Guidelines

To ensure that these benchmarks assess compiler effectiveness, we provide a set of guidelines and general requirements for their implementations and ports to different languages.

Requirements for Benchmark Implementations

As Identical as Possible.

The first and foremost requirement is that benchmarks must be as identical as possible between languages. This is achieved by relying only on a commonly used subset of language features and data types. These language features also need to be used consistently between languages. For example, to iterate over arrays, a benchmark should use a forEach() method that takes a closure, or should fall back to a for-each loop construct if available in the language. We prefer the use of a forEach() method, because it is commonly supported, is a high-level abstraction, and exercises the compiler's abilities to optimize closures. Another example is the semantics of arrays. Languages such as Java and Smalltalk offer only fixed-sized arrays, while JavaScript and Ruby have dynamically-sized arrays. To ensure that the executed operations are as identical as possible, we use arrays as fixed-sized entities in all languages. This ensures that we benchmark the same operations, and expose all compilers to the same challenges.

Idiomatic Use of Language.

To stay within the performance sweet spot of language implementations, the second most important requirement is to use a language as idiomatically as possible, i.e., following best practices. As a guideline for idiomatic language usage, we rely on widely used lint and code style checking tools for the languages. In some cases this might be a tradeoff with the requirement to be as identical as possible. We prefer here the more idiomatic solution if the result is close enough in terms of use of control structures, closures, and other performance-related aspects, and stays within the core language. Simple idiomatic differences include that a comparison in Java if (node != null) is written simply as if node in Ruby.

This also includes structural information not present in all languages, e.g., types and information about immutability. Thus, in languages such as Java, we use the private and final keywords on fields and methods to provide hints to the compiler. We consider this idiomatic and desirable language use to enable optimizations.

Well-typed Behavior.

The benchmarks are designed to be well-typed in statically-typed languages, and behave well-typed in dynamic languages to ensure portability and identical behavior.
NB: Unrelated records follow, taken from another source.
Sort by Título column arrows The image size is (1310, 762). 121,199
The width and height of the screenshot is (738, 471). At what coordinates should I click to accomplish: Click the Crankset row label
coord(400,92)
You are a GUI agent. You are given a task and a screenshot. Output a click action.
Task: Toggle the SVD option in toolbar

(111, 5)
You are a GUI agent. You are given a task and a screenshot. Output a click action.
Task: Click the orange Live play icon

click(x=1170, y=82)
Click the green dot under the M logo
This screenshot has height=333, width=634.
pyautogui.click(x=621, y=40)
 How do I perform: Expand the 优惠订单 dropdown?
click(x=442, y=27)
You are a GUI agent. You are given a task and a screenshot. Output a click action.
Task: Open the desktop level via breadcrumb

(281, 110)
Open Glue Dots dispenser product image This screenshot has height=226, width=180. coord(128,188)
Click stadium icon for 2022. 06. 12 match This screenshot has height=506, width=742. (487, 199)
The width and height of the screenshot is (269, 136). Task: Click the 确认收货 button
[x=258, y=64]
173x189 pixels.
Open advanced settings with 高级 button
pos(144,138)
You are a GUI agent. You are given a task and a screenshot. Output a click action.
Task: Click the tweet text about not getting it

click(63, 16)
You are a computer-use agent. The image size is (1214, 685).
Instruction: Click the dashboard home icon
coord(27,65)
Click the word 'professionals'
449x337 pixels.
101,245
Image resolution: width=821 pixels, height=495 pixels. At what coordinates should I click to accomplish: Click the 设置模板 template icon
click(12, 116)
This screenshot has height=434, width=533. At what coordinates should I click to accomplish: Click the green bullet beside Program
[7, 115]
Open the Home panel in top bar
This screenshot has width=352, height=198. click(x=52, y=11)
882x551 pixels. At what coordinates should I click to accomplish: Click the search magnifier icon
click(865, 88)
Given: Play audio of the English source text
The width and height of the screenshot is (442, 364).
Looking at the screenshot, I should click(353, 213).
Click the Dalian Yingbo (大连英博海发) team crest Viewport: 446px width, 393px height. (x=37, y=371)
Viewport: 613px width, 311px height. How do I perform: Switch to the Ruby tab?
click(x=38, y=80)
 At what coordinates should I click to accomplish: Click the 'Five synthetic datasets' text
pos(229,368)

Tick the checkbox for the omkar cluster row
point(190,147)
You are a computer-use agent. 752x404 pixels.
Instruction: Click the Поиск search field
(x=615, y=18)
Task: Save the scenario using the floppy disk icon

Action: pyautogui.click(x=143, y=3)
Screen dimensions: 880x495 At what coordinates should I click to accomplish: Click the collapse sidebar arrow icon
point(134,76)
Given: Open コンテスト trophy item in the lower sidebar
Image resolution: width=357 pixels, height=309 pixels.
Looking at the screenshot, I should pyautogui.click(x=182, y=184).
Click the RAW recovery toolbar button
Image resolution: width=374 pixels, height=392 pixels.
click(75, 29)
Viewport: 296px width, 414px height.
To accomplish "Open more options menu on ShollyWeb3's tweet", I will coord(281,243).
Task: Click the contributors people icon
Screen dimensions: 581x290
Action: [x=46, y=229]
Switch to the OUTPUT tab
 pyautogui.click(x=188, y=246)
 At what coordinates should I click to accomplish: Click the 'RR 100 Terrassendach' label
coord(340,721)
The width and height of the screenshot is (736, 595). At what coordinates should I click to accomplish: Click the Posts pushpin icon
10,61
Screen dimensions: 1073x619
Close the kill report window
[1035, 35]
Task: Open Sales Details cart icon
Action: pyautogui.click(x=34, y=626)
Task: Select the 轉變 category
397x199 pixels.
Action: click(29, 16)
For dynamic languages this means that initialization of fields and variables avoids suppressing possible optimizations. For example, fields that contains primitive values such as integers or doubles are not initialized with pointer values such as null but with the appropriate 0-value to ensure that the implementation can optimize these fields.

Fully Deterministic and Identical Behavior.

The benchmarks are designed to be fully deterministic and show identical behavior in the benchmark's code on all languages. This means, repeated executions of the benchmark take the same path through the benchmark code. On the one hand, this is necessary to ensure reproducible results, and on the other hand, this is required to ensure that each language performs the same amount of work in a benchmark. However, differences of language semantics and standard libraries can lead to differences in the absolute amount of work that is performed by a benchmark.

Guidelines for New Languages

When porting benchmarks to a new language, many design decisions need to be made that potentially tradeoff idiomatic language usage with the comparability requirements of the benchmarks.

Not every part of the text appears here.